I ricercatori hanno ritenuto che se esistesse un legame tra la presenza dell'allele e il grado di urbanizzazione, ciò potrebbe essere dovuto a storie condivise con popolazioni vicine. Pertanto, hanno considerato questo come un fattore di confondimento nella loro analisi e adattato alla sua influenza.
Quali sono stati i risultati di base?
C'era un forte legame tra la data stimata dell'urbanizzazione e la frequenza dell'allele SLC11A1, che conferiva resistenza alle infezioni.
In che modo i ricercatori hanno interpretato i risultati?
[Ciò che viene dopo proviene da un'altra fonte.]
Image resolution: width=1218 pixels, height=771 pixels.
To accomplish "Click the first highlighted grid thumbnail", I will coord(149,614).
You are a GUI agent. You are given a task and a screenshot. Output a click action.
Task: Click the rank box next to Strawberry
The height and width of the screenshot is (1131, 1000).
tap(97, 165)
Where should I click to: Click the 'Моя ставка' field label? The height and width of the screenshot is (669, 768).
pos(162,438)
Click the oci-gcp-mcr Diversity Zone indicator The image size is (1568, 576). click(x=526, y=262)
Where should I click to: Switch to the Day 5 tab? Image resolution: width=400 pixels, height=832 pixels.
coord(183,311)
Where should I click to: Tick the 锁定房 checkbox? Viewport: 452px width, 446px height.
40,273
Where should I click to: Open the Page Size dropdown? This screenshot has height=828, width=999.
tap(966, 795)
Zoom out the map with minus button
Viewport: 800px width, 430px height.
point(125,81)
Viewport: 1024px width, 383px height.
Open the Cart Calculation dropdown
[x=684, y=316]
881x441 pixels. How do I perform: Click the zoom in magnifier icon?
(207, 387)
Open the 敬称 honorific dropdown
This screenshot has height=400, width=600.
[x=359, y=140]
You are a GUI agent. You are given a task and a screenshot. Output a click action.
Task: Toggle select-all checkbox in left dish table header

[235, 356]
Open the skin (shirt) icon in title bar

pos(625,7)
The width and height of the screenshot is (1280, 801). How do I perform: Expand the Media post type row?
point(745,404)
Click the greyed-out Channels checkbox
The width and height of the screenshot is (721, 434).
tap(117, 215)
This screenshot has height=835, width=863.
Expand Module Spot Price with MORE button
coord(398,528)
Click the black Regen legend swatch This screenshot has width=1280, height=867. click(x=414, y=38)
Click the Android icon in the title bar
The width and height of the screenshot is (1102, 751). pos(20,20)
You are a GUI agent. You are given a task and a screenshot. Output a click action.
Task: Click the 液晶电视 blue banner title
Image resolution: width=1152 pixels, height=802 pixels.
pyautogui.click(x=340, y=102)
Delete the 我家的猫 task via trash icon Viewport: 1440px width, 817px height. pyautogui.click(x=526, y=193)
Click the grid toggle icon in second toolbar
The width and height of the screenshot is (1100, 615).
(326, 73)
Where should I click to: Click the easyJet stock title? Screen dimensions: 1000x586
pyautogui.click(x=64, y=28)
I ricercatori affermano che i loro risultati supportano l'interpretazione secondo cui le malattie infettive sono diventate più importanti dopo l'avvento dell'urbanizzazione e sottolineano l'importanza della densità della popolazione nella salute umana e la genetica delle popolazioni umane. Dicono che mentre diverse malattie infettive potrebbero aver avuto un ruolo nella distribuzione globale di questa variante genetica, è probabile che la tubercolosi sia stata la più importante.
Conclusione
Nonostante alcune carenze, questa ricerca è un interessante tentativo di comprendere come le interazioni antiche tra insediamento, malattia infettiva e pressione ambientale abbiano contribuito alla nostra genetica oggi. Lo studio ha trovato un legame tra la lunghezza dell'urbanizzazione di una popolazione e la frequenza di una particolare variante genetica protettiva nei tempi moderni. I ricercatori riconoscono che la loro misura della storia dell'urbanizzazione di una popolazione può essere "una misura imprecisa dell'entità dell'esposizione all'urbanizzazione" in determinate circostanze.
I risultati aggiungono all'evidenza che le malattie infettive erano collegate all'urbanizzazione e, a loro volta, alla resistenza a tali malattie. La teoria è che nelle aree urbane con alti livelli di malattia infettiva, le persone che hanno varianti genetiche che danno loro resistenza all'infezione avrebbero maggiori probabilità di sopravvivere e riprodursi. Pertanto, trasmetterebbero queste varianti, che diventerebbero gradualmente più comuni nella popolazione nel corso delle generazioni.
Mentre i risultati contribuiscono alla nostra comprensione di come la malattia possa aver alterato la nostra genetica nelle generazioni successive, non può dirci se uno stile di vita rurale o urbano sia più sano per l'individuo moderno.